I see here quite serious problem - when the simple VG with several PVs
experiences fails of several PVS, code apparently generates wrong metadata and
these metadata is not parsable, so it can lead to loss of the whole VG.

Comment 1 Milan Broz 2011-08-03 17:10:06 UTC
Fixed in lvm2-cluster-2.02.42-11.el4

Comment 3 Milan Broz 2011-08-05 11:10:05 UTC
    Technical note added. If any revisions are required, please edit the "Technical Notes" field
    accordingly. All revisions will be proofread by the Engineering Content Services team.
    
    New Contents:
Previously, if more physical volumes are missing in volume group, it can happen that written metadata
contains wrong name for missing physical volumes and this situation is later detected as incorrect metadata
for the whole volume group.
This fix enforces using physical volume UUID to reference physical volumes and fixes this problem.

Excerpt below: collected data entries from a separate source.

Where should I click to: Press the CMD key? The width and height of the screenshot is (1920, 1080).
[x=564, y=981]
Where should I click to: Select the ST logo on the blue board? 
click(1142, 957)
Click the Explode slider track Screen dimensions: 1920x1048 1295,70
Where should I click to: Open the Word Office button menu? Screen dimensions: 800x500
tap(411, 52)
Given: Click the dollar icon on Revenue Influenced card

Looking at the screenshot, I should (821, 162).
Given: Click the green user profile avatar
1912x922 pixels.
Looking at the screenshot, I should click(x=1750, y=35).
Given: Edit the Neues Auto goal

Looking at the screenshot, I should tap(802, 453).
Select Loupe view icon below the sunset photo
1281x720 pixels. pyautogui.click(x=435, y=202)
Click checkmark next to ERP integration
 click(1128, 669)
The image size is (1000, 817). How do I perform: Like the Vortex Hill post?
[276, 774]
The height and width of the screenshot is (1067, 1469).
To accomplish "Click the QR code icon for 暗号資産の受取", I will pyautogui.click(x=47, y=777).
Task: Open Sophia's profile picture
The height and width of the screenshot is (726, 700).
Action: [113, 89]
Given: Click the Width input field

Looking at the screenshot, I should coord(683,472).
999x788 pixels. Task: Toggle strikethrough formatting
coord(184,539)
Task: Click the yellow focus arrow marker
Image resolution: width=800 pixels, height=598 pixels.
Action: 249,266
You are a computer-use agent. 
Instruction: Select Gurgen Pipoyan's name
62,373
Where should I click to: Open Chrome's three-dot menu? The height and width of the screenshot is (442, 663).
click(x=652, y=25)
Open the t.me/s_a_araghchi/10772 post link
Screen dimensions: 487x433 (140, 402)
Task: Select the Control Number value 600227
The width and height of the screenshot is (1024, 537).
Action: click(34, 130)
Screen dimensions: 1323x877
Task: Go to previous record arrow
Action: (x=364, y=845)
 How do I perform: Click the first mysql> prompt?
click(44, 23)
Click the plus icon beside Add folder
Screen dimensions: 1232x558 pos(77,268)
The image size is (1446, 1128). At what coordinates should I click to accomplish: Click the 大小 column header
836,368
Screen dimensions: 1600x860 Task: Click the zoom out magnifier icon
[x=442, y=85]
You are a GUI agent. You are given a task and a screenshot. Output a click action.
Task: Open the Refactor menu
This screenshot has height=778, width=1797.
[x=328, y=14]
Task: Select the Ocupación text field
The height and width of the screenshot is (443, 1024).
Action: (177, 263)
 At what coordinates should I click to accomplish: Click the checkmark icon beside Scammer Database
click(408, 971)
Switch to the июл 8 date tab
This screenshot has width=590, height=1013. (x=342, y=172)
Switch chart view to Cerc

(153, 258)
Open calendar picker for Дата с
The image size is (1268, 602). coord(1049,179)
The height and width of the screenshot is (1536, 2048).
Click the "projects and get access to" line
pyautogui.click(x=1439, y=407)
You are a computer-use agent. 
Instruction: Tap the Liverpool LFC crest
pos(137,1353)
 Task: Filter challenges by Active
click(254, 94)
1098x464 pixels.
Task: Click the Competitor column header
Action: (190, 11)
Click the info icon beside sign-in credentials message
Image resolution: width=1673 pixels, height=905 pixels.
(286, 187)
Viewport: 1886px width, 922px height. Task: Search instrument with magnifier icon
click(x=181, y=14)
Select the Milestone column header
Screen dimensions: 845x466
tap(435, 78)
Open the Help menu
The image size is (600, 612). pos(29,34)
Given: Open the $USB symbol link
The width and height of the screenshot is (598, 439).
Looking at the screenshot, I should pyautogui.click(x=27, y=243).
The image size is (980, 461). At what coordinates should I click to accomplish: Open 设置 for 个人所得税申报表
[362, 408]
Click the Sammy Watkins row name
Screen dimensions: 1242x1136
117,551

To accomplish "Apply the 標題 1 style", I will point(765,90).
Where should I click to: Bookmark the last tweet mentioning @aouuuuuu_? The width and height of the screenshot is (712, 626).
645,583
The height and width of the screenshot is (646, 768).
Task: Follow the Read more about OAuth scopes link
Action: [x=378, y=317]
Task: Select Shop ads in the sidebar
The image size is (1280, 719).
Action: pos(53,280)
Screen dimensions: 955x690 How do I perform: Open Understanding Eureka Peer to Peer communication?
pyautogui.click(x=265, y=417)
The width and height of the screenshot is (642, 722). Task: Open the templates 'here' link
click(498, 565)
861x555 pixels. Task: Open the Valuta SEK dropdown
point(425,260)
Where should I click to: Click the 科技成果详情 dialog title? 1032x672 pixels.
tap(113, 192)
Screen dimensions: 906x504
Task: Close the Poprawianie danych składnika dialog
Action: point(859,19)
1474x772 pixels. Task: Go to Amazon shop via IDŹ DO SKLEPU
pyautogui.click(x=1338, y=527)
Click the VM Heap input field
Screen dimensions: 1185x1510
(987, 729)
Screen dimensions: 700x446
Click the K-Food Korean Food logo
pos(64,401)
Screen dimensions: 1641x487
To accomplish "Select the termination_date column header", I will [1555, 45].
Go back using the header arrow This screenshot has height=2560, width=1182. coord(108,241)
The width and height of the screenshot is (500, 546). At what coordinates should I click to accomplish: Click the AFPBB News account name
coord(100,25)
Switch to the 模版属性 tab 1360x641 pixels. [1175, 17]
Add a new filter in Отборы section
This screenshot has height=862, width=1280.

Comment 5 errata-xmlrpc 2011-08-18 08:48:49 UTC
An advisory has been issued which should help the problem
described in this bug report. This report is therefore being
closed with a resolution of ERRATA. For more information
on therefore solution and/or where to find the updated files,
please follow the link below. You may reopen this bug report
if the solution does not work for you.

http://rhn.redhat.com/errata/RHBA-2011-1183.html